Problem statement: Recast the data as a numbered list, leaving out blank lines, starting with the line that contains "Image resolution: width=617" and going on through the line that contains "coord(374,297)". Include only those lines.
══════════════════════════════
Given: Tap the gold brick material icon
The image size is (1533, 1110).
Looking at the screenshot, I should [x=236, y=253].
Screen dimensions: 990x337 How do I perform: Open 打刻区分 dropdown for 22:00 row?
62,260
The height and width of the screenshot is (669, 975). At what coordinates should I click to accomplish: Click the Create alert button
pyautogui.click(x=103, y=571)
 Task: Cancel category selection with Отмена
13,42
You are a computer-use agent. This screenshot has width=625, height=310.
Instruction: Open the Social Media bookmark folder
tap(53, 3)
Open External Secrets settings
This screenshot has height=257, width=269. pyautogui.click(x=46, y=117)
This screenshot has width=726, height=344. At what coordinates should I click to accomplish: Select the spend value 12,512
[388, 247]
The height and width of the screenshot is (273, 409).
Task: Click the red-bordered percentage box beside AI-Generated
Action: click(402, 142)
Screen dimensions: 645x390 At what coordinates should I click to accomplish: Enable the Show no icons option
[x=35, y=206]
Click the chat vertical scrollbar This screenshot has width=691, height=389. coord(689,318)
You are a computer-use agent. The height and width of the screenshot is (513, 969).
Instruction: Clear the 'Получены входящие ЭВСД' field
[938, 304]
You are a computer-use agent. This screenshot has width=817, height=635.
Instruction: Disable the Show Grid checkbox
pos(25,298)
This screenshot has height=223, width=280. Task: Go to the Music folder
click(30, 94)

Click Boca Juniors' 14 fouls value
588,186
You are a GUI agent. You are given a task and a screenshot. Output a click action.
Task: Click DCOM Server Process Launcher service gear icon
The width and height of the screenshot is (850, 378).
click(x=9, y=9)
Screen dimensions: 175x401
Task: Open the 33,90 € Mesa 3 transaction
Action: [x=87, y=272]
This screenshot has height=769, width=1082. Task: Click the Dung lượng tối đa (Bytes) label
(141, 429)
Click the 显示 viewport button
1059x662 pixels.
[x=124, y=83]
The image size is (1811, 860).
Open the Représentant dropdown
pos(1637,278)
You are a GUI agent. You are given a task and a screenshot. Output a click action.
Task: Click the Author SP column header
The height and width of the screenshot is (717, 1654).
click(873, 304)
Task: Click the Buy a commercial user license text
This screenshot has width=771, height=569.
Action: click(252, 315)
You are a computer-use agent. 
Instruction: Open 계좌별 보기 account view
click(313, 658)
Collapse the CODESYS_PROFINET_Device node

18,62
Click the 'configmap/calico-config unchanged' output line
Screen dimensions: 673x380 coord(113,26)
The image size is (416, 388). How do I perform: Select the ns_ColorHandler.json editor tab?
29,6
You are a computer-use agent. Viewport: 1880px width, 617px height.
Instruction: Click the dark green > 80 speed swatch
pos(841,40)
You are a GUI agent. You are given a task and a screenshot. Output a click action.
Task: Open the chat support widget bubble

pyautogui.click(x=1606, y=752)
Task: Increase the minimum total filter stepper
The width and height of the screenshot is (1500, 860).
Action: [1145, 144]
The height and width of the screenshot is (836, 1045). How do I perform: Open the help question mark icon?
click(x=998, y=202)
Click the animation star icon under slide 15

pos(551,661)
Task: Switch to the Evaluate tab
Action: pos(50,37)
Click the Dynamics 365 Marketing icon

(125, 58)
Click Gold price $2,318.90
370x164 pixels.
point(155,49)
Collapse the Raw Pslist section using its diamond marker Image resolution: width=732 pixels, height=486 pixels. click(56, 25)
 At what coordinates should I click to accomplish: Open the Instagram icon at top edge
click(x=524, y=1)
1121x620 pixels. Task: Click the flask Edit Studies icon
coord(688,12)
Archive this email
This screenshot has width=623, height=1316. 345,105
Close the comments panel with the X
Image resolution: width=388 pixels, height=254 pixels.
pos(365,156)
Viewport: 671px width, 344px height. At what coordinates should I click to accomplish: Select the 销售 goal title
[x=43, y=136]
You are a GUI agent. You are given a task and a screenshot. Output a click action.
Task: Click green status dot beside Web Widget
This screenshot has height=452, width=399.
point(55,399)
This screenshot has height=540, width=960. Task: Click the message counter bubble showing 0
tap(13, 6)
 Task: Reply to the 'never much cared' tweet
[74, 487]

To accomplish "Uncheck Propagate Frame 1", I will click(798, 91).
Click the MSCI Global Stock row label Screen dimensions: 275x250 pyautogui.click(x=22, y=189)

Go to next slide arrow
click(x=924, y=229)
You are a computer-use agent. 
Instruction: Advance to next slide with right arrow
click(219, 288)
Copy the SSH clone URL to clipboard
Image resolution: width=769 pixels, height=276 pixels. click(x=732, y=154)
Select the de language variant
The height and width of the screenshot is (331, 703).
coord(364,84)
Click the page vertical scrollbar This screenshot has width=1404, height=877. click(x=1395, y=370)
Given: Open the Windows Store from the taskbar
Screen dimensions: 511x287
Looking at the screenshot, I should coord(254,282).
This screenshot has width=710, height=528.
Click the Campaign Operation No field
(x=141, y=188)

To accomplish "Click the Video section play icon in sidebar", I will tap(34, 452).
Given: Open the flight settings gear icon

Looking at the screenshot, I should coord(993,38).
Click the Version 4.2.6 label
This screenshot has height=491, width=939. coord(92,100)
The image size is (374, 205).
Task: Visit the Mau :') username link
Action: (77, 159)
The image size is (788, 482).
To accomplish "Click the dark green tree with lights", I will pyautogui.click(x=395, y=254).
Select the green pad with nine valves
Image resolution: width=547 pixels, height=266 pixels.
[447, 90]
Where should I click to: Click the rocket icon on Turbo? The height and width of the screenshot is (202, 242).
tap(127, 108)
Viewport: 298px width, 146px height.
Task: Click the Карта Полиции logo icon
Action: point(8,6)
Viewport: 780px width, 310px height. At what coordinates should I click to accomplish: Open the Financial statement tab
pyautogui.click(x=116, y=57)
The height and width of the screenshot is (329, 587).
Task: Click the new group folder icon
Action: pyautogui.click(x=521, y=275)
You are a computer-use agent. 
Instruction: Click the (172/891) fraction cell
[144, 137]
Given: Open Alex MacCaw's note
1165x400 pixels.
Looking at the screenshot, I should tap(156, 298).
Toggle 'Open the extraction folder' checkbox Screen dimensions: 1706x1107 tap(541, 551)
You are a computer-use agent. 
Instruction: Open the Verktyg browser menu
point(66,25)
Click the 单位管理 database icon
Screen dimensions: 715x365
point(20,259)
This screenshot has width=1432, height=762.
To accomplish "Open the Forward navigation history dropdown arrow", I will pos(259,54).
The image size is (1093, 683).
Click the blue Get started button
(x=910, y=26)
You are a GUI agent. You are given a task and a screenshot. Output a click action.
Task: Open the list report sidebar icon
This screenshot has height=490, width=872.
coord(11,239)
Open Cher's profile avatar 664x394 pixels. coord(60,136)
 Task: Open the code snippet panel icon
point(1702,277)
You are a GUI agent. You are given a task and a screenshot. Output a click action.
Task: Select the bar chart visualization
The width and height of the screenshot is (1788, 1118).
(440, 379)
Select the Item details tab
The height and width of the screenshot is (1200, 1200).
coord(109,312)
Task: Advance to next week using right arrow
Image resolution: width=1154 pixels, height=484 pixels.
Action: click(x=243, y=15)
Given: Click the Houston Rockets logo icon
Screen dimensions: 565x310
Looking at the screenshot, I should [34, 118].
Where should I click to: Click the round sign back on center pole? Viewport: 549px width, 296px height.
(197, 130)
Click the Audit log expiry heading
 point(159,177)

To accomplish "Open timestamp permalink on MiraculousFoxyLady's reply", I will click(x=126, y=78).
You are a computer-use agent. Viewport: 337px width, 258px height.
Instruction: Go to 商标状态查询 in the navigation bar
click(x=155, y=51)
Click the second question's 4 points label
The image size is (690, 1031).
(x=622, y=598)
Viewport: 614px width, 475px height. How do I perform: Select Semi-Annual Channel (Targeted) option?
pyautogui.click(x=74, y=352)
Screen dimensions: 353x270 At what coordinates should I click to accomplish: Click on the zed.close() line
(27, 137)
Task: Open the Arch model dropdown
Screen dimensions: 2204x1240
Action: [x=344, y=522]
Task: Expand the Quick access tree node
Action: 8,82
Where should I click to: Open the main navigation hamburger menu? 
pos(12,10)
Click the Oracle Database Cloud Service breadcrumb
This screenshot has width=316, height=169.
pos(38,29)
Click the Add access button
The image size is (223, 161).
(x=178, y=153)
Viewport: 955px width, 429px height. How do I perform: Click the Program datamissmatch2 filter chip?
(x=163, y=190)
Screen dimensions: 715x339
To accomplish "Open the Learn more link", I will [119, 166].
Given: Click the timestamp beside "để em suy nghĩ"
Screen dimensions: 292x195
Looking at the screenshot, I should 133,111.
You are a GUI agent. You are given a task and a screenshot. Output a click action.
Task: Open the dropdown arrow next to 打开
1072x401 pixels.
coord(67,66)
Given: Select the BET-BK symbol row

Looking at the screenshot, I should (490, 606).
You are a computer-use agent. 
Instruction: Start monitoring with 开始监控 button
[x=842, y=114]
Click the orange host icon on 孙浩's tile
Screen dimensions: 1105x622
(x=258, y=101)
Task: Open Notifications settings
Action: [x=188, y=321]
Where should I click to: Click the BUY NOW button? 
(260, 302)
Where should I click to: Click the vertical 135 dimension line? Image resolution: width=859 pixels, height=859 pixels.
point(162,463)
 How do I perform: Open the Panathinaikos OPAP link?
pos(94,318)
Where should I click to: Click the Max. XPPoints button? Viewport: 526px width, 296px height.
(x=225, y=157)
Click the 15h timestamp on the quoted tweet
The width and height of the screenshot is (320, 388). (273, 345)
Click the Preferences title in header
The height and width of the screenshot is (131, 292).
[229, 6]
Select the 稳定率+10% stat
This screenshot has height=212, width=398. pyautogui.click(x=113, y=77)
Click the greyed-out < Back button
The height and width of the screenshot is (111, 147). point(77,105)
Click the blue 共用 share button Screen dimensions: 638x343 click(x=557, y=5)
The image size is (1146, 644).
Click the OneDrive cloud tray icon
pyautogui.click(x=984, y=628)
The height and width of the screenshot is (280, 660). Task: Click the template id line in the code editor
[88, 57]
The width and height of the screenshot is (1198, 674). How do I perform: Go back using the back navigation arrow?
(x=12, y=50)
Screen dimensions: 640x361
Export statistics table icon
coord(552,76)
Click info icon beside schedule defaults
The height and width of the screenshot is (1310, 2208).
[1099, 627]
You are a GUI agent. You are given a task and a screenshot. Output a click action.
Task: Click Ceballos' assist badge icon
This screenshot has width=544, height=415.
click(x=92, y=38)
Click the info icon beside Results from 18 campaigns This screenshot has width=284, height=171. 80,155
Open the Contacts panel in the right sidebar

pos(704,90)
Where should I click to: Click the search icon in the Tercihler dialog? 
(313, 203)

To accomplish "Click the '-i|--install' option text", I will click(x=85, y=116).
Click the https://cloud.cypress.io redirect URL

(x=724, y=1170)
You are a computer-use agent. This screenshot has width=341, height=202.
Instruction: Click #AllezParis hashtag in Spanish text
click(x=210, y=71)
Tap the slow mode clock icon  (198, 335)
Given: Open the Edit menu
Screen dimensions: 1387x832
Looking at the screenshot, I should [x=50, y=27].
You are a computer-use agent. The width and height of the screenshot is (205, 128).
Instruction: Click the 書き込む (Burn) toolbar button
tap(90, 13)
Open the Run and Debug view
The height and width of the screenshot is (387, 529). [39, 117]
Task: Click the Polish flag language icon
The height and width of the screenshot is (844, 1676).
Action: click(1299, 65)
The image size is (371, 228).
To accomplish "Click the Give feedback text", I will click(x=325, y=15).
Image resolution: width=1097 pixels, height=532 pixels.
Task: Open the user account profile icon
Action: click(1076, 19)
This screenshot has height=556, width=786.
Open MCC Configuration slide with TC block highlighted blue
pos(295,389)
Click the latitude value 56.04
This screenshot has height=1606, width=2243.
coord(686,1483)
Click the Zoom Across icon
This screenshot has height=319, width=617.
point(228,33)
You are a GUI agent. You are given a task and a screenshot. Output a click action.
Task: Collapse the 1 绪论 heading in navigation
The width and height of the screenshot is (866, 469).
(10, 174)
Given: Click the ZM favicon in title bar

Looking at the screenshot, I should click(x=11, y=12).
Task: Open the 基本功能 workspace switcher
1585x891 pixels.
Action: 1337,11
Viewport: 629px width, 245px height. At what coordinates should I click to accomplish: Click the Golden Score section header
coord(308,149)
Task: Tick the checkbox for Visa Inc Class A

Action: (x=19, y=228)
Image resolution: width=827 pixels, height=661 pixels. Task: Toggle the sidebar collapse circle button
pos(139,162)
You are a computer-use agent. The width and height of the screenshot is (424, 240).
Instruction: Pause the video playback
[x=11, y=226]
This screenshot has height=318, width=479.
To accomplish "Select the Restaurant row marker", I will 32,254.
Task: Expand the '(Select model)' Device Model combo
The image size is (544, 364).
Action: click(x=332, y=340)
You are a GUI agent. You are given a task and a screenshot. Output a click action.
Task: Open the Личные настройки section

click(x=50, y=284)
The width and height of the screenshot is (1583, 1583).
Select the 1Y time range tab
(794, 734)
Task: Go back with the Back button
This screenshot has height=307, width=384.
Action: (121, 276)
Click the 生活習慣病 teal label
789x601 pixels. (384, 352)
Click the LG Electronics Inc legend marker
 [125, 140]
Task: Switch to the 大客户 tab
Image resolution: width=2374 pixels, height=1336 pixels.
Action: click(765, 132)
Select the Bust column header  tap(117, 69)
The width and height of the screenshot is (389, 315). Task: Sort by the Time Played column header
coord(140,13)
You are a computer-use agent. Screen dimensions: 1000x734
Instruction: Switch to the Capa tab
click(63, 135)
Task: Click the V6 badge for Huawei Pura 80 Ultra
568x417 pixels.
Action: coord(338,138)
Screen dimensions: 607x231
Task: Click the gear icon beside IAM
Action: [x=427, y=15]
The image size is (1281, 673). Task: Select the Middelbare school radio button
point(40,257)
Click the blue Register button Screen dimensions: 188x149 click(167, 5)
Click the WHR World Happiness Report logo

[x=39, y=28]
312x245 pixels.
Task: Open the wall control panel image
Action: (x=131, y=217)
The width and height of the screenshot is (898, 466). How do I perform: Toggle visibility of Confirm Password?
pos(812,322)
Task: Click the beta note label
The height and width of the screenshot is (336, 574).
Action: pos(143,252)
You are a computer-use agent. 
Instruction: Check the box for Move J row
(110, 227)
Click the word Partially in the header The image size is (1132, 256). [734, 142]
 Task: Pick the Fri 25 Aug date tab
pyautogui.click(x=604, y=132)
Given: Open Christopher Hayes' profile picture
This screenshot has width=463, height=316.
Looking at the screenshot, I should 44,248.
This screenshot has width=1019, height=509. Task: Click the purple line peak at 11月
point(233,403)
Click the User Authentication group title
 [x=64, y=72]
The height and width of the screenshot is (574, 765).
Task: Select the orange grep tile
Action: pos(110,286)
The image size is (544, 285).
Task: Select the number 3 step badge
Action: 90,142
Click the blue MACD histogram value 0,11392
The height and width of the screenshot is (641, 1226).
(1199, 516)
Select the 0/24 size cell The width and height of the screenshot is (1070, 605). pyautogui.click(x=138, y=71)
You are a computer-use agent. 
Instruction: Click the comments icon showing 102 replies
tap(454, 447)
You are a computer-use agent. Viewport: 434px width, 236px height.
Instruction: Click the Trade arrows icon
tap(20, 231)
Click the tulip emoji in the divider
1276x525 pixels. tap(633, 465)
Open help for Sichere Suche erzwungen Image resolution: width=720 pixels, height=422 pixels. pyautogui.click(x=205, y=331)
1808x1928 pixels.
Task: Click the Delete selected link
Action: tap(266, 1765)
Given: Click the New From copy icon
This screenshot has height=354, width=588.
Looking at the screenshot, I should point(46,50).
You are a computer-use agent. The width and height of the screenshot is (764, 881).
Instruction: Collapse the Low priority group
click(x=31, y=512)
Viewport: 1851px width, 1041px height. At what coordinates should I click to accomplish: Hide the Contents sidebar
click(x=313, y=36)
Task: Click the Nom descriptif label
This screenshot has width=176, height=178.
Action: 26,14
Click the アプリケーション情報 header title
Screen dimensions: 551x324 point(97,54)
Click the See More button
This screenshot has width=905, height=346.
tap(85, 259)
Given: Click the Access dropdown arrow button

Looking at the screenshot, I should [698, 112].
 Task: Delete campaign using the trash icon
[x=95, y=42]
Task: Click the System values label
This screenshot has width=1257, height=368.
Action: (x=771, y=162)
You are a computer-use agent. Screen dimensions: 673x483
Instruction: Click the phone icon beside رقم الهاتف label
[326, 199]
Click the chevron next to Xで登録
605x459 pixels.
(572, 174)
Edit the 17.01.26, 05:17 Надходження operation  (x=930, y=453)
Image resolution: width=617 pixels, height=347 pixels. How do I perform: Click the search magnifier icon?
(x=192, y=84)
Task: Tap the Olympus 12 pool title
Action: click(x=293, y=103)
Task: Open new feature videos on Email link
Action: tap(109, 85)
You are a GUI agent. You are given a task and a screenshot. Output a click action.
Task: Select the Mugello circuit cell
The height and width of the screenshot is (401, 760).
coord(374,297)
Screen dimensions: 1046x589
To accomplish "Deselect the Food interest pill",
══════════════════════════════
Result for this exercise:
1. Image resolution: width=617 pixels, height=347 pixels. How do I perform: Click the search magnifier icon?
2. (x=192, y=84)
3. Task: Tap the Olympus 12 pool title
4. Action: click(x=293, y=103)
5. Task: Open new feature videos on Email link
6. Action: tap(109, 85)
7. You are a GUI agent. You are given a task and a screenshot. Output a click action.
8. Task: Select the Mugello circuit cell
9. The height and width of the screenshot is (401, 760).
10. coord(374,297)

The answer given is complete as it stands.